Estimates of the amount the EU will demand from the UK before further negotiations can take place vary from £20bn to £60bn, mostly at the upper end. It will be humiliating for the UK Government to accede to such a demand, and politically extremely difficult because an agreement to pay anything but a trivial amount will inevitably be portrayed as a betrayal by the newspapers which have whipped up anti-EU feelings for years.
Welsh Labour MEP Derek Vaughan believes there is a possibility that the talks may end abruptly because of that.
“We’ve recently been hearing messages from the UK Government along the lines that ‘no deal is better than a bad deal’,” he said.
“It can’t be ruled out that this is a softening up of public opinion before a walkout from the talks over the question of the ‘divorce’ bill.”
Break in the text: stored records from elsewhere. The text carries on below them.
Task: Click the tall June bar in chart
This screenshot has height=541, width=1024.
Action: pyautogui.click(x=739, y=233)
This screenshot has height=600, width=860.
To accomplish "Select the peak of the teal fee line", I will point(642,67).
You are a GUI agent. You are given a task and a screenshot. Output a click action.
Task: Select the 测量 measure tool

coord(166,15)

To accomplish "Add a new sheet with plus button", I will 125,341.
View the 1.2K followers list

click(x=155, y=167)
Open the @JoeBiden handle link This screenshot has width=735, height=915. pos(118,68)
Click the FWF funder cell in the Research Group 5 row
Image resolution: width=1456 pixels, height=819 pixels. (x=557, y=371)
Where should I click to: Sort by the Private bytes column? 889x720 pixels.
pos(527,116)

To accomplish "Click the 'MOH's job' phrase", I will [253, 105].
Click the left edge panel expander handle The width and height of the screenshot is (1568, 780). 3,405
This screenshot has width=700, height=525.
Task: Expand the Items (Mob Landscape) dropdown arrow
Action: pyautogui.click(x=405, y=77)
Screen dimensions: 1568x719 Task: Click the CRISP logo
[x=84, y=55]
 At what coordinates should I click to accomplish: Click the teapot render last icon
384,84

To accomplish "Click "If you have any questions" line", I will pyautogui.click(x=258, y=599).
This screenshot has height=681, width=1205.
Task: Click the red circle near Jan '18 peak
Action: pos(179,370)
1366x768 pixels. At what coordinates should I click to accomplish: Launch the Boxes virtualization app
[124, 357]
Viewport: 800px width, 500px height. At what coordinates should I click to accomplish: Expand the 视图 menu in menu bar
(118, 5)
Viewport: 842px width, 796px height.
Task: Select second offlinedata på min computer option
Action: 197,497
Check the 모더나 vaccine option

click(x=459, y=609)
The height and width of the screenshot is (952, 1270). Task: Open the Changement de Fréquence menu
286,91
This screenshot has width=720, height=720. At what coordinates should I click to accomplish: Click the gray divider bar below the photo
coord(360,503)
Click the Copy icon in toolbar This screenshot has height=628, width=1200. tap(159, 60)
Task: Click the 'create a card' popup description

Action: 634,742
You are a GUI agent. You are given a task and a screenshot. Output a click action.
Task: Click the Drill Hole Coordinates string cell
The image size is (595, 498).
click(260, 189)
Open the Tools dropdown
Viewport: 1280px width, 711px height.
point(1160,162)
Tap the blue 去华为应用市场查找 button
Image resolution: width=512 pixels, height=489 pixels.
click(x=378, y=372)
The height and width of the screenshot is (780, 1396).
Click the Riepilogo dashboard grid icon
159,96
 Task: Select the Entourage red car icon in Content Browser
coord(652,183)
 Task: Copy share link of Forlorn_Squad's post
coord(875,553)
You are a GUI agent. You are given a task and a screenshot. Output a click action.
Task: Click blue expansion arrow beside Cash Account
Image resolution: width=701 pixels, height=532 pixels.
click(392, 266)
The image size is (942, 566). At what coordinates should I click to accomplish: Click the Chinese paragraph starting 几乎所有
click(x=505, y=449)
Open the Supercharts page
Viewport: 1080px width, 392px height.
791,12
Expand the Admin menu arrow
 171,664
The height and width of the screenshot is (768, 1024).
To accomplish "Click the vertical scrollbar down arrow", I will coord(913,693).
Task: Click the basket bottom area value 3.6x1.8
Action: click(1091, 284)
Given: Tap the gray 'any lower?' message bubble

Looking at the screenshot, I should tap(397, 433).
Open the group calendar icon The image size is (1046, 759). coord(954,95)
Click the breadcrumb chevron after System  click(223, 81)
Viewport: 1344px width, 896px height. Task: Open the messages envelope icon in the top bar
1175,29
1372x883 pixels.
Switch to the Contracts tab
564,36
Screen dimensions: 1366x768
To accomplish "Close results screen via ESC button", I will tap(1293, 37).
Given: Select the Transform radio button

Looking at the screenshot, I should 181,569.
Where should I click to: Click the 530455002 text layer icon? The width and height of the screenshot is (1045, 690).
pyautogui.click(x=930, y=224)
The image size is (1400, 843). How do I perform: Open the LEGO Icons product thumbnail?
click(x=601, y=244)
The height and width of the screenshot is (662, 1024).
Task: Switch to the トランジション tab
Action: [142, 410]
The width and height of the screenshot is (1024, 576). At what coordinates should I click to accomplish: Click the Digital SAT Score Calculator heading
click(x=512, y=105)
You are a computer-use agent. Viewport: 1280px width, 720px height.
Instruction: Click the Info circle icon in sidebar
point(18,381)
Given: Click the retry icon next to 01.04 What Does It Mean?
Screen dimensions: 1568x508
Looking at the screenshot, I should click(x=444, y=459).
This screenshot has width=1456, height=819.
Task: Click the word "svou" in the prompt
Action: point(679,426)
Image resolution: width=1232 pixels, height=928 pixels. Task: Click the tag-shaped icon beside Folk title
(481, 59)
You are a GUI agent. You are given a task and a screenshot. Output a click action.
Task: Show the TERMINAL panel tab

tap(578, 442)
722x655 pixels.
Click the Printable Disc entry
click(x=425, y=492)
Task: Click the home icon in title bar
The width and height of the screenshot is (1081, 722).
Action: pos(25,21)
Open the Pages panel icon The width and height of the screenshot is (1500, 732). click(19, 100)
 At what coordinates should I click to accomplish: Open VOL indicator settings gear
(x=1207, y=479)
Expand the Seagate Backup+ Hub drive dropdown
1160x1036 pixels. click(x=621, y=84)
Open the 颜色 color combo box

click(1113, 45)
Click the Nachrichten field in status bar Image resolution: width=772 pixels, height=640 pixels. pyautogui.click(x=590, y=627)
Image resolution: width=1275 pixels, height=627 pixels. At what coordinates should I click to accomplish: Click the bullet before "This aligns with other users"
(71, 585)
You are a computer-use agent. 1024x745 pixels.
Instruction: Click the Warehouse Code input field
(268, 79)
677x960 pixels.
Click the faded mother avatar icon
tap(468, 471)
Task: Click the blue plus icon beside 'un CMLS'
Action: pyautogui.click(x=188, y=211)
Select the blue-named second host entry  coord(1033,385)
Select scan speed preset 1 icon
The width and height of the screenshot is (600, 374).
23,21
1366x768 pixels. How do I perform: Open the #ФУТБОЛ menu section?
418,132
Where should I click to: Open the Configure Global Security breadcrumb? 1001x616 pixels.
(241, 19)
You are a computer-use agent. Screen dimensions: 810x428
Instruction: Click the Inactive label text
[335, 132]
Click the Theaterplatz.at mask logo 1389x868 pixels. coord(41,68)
If that did happen, the consequences for Wales in particular could be very negative. The UK’s trading relationship with EU countries would default to World Trading Organisation rules that would see punitive tariffs imposed on the export of UK goods and services. Wales, as both a net beneficiary of EU funds and as a net exporter of goods like beef and lamb, would lose out badly.
But even if the UK Government manages to emerge relatively unscathed from any “divorce” settlement, there would be huge hurdles to jump.
Theresa May has said she wants the UK to leave the European Single Market – but to have a free trade deal instead that would replicate the advantages of Single Market membership without the disadvantages. What she is seeking in essence is tariff-free access to the Single Market without non-tariff hurdles, the right to opt out of EU freedom of movement rules, and the right to conclude free trade deals with countries outside the EU on the basis of separate negotiations. She’d also like to get away with paying as little as possible into the EU’s coffers in return for any deal.
Such, at least, are the hopes that have been expressed in public about the UK Government’s desired outcome from the negotiations.